Chen Wu, Ke Huang, An Yin, Jinyu Zhang, Andrew V. Zuza, Peter J. Haproff, Lin Ding

Abstract The northwest-trending Altai Mountains of central Asia expose a complex network of thrust and strike-slip faults that are key features accommodating intracontinental crustal shortening related to the Cenozoic India-Asia collision. In this study, we investigated the Quaternary slip history of the Fuyun fault, a right-lateral strike-slip fault bounding the southwestern margin of the Altai Mountains, through geologic mapping, geomorphic surveying, and optically stimulated luminescence (OSL) geochronology. At the Kuoyibagaer site, the Fuyun fault displaces three generations of Pleistocene–Holocene fill-cut river terraces (i.e., T3, T2, and T1) containing landslide and debris-flow deposits. The right-lateral offsets are magnified by erosion of terrace risers, suggesting that river course migration has been faster than slip along the Fuyun fault. The highest Tp2 terrace was abandoned in the middle Pleistocene (150.4 ± 8.1 ka uppermost OSL age) and was displaced 145.5 +45.6/–12.1 m along the Fuyun fault, yielding a slip rate of 1.0 +0.4/–0.1 mm/yr since the middle Pleistocene. The lower Tp1 terrace was abandoned in the late Pleistocene and aggraded by landslides and debris flows in the latest Pleistocene–Holocene (36.7 ± 1.6 ka uppermost OSL age).
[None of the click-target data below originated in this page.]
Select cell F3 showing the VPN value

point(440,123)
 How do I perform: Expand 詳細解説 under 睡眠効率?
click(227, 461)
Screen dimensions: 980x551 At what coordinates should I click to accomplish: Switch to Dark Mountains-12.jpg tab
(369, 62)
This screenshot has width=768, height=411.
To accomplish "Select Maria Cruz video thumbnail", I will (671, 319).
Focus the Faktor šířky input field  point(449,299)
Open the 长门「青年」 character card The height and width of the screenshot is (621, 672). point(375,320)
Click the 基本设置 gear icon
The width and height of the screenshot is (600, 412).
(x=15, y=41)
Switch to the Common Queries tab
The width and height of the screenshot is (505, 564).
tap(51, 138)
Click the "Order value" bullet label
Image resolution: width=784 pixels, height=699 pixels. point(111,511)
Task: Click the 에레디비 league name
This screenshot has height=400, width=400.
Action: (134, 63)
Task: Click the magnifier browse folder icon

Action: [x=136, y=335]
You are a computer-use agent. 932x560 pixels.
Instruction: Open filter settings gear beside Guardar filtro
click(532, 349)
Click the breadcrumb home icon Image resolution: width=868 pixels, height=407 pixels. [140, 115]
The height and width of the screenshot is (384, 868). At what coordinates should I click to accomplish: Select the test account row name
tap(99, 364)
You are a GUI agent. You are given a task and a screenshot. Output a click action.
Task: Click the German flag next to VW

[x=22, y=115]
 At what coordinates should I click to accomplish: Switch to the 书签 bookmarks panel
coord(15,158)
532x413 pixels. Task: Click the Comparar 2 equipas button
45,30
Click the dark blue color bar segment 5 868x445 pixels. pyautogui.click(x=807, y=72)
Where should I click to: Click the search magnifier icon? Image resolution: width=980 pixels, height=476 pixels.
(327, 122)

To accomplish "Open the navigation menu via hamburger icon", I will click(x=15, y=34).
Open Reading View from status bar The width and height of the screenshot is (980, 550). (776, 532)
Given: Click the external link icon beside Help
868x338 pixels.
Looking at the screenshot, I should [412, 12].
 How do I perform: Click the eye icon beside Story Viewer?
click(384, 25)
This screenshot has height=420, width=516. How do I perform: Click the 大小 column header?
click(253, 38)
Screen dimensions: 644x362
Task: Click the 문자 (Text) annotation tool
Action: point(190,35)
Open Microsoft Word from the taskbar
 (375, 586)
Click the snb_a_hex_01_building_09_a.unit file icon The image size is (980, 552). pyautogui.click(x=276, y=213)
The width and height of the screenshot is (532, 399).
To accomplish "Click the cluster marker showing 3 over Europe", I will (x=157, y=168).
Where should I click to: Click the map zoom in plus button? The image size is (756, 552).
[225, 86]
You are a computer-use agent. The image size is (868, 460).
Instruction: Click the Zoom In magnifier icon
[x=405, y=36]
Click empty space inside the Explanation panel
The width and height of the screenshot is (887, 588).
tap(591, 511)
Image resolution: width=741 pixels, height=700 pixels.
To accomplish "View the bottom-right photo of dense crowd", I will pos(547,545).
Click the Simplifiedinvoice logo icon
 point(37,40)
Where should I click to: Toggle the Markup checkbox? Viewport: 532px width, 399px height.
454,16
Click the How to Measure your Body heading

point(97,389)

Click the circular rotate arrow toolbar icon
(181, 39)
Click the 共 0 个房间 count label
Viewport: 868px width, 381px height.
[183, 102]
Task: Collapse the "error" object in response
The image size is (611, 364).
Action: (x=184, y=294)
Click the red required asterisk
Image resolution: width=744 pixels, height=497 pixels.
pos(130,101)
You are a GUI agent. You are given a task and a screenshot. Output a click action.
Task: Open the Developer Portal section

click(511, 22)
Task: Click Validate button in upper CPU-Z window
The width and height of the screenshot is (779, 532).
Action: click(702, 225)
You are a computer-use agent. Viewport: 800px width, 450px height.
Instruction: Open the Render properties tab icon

Tp1 was displaced 67.5 +14.2/–6.1 m along the Fuyun fault, yielding a slip rate of 1.8 +0.5/–0.2 mm/yr since the late Pleistocene. Our preferred minimum slip rate of ~1 mm/yr suggests the Fuyun fault accommodates ~16% of the average geodetic velocity of ~6 mm/yr across the Altai Mountains. Integration of our new Fuyun slip rate with other published fault slip rates accounts for ~4.2 mm/yr of convergence across the Chinese Altai, or ~70% of the geodetic velocity field.